The long wait allowed time for attendees to browse around the many tables in the Coliseum's outer corridor, where dozens of Hinn staffers hawked everything from Benny Hinn books (he is the best-selling televangelist/author) to Benny Hinn audio and video tapes to Benny Hinn bumper stickers. Pamphlets hyped upcoming Hinn junkets. The upcoming "Israel '96 with Benny Hinn" promises the opportunity to walk with Hinn "in the footsteps of Jesus" for just $2,295, plus airfare to and from New York.
Hinn says sales of these trips, books and videos provide his $160,000-a-year salary.
The $20 million annual income of the World Outreach Center, however--and its offshoot, Benny Hinn Media Ministries--comes from someplace else entirely.
About an hour before the crusade began, as a choir sang softly, white buckets stuffed with envelopes appeared in the aisles. The envelopes told how to become a "covenant partner," a sustaining member of the ministry. One-time cash donations were encouraged; the suggested minimum amount was $30, although one of Hinn's warm-up acts--reminding miracle seekers that they shall reap as they sow--would later suggest a minimum donation of $100.
What the pitch in the envelope really sought, however, was a minimum $30 monthly donation, drawn directly from the faithful's credit-card accounts. The money, the pitch said, would "help Benny Hinn bring the message of God's saving and healing power to the world!"
The envelopes were distributed, filled, returned to the white buckets and whisked away--backstage, to what Hinn's people refer to as the "money room."

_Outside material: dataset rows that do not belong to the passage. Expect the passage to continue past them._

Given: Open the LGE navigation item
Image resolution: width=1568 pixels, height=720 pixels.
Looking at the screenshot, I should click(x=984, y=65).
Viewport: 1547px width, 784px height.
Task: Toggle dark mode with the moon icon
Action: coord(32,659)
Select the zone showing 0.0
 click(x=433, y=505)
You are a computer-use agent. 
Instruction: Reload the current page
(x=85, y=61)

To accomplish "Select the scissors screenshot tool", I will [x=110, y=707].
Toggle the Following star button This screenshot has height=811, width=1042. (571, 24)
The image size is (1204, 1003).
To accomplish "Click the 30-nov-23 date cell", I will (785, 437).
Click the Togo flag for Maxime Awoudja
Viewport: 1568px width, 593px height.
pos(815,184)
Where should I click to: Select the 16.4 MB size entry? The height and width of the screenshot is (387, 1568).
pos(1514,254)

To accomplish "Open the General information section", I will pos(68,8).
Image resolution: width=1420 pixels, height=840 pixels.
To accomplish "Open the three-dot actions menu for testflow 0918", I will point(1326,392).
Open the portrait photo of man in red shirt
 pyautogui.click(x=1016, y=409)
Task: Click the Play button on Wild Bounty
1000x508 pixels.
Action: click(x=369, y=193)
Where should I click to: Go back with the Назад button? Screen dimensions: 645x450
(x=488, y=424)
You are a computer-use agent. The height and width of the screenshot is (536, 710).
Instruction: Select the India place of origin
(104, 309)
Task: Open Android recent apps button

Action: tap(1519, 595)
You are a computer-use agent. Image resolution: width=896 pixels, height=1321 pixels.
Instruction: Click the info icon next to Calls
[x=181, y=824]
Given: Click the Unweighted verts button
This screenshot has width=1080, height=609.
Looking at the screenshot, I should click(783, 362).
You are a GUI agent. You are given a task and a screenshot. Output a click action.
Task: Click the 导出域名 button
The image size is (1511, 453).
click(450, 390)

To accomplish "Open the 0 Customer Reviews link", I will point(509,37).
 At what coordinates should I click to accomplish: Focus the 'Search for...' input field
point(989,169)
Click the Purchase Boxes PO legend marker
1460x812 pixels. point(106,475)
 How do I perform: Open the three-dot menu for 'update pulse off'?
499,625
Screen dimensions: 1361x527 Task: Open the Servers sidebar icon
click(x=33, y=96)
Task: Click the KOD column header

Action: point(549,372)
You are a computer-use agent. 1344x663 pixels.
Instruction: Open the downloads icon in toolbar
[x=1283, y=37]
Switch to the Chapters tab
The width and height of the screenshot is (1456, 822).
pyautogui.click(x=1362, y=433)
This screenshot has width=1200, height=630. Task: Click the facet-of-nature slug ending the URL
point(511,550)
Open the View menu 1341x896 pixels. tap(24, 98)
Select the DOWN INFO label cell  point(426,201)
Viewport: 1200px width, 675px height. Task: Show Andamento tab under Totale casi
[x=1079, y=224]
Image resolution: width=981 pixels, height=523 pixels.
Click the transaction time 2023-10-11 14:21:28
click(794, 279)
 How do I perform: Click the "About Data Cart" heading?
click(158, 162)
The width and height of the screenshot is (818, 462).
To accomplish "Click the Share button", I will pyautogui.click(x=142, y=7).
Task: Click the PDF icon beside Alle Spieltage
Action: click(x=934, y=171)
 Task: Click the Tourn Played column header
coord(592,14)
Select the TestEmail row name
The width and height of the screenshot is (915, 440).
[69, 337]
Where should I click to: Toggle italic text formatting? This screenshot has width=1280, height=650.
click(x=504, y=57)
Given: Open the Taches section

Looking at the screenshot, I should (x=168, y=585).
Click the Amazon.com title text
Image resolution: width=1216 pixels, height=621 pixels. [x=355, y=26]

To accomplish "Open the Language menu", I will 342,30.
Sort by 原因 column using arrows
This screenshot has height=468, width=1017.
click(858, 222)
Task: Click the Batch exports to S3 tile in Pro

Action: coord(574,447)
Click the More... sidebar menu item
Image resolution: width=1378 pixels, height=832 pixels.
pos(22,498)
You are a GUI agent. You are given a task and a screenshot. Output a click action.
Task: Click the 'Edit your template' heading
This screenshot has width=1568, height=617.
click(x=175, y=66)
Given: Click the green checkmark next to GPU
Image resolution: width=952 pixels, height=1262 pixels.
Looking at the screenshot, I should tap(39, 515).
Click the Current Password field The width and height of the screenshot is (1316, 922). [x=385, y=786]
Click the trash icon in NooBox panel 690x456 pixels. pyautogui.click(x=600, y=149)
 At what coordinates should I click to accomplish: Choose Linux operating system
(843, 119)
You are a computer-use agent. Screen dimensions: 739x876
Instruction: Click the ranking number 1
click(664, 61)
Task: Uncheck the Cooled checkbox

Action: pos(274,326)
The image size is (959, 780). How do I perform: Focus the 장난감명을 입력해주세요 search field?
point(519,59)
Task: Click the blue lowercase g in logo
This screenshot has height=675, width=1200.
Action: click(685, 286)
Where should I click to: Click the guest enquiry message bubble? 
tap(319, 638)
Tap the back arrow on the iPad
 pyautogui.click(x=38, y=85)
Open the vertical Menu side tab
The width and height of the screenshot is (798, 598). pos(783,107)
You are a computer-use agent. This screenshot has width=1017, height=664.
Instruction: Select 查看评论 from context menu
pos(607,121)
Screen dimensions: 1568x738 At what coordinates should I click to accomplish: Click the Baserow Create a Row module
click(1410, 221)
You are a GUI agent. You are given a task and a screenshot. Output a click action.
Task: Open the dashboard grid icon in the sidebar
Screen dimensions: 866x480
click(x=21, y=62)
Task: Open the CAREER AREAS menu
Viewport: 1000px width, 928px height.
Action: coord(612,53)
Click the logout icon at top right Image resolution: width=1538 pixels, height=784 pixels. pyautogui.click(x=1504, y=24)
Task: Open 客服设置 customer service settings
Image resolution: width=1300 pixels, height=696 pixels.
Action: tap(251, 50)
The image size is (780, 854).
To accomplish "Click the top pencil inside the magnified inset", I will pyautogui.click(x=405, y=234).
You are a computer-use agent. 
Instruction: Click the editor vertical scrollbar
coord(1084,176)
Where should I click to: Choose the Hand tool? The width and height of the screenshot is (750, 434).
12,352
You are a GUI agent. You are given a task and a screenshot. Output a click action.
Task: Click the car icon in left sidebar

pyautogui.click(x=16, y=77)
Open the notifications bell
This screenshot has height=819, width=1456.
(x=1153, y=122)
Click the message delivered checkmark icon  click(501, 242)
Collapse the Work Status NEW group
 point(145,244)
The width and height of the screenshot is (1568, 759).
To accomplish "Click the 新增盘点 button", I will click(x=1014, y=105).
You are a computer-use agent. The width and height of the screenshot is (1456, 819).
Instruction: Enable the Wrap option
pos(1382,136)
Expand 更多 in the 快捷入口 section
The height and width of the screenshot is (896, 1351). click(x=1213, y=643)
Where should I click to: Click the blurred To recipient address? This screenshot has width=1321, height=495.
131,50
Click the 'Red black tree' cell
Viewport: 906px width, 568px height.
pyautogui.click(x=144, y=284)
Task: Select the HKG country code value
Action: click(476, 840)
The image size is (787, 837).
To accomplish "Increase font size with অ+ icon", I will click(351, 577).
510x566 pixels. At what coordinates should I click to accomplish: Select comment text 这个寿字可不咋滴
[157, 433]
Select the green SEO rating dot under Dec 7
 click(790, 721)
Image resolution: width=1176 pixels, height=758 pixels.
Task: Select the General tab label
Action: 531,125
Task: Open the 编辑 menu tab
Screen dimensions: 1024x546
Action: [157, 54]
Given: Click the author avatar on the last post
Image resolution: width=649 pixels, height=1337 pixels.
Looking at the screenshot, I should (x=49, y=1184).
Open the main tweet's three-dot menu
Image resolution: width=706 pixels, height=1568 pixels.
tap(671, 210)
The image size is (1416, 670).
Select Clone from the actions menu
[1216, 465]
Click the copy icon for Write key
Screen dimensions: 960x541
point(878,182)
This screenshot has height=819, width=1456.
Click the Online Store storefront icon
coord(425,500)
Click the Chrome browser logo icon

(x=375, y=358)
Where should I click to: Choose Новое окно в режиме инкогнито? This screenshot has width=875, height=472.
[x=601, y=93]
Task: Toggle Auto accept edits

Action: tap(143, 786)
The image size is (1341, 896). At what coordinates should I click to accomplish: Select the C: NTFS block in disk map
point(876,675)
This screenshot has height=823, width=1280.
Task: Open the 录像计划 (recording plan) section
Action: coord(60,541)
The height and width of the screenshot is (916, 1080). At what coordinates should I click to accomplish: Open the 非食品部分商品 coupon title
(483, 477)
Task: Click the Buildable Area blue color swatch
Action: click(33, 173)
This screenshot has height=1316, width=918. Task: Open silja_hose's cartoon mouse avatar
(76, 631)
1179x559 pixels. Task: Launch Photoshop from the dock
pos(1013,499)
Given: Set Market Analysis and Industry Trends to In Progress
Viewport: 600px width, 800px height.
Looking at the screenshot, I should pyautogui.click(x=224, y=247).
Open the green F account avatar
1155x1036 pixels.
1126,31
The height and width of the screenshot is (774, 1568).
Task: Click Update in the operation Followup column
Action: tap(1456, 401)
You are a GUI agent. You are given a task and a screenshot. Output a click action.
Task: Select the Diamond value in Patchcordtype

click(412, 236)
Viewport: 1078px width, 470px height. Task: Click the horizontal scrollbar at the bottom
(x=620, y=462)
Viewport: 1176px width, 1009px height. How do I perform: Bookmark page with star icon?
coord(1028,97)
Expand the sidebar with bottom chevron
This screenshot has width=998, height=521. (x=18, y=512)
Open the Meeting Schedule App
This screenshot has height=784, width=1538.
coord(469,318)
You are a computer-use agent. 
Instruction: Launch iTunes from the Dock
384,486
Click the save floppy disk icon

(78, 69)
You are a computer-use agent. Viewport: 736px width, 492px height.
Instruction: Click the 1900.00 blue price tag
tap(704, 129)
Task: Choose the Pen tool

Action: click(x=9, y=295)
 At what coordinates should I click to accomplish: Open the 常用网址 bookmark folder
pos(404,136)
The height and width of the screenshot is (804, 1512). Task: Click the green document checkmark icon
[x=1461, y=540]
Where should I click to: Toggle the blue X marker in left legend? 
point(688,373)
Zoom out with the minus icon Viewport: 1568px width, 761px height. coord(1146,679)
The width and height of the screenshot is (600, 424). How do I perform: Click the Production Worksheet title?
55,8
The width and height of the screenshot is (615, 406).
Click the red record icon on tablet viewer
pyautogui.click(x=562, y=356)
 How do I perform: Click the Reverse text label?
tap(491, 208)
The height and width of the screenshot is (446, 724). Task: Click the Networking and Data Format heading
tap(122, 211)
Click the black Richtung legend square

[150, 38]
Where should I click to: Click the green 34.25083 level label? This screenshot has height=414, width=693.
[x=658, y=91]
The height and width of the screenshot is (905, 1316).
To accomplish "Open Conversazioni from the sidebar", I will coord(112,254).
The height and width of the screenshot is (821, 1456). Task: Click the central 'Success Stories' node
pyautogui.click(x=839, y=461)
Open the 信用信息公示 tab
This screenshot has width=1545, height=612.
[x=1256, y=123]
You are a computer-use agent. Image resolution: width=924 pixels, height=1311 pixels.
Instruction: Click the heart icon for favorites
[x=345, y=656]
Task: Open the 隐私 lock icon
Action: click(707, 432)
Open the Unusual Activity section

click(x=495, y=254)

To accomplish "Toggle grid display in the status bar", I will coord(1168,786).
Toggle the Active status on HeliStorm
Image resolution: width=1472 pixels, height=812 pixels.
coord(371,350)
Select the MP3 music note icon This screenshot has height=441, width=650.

It's not easy getting backstage at one of Pastor Benny's events. Besides Hinn's ubiquitous private security people--enormous, Secret Service types who manage to be at once friendly and threatening--there was nearly a score of uniformed Coliseum security staff. Hinn also popped for six uniformed, armed state Department of Public Safety officers. All told, Coliseum officials say, Hinn dropped more than $40,000 to rent, outfit and secure the place for his three-day stay.
Besides keeping adoring, desperate fans from harming Hinn, the security people are supposed to deter snoopy reporters. (In 1993, reporters from the TV show Inside Edition found numerous "prayer requests"--as the envelopes in the buckets were then called--in the money room after a Houston crusade. The money was gone and there was clearly no possibility that Hinn had ever seen or prayed over the documents.) Hinn later gave a mea culpa to the show, and promised that the staffer responsible for the "oversight" would be fired.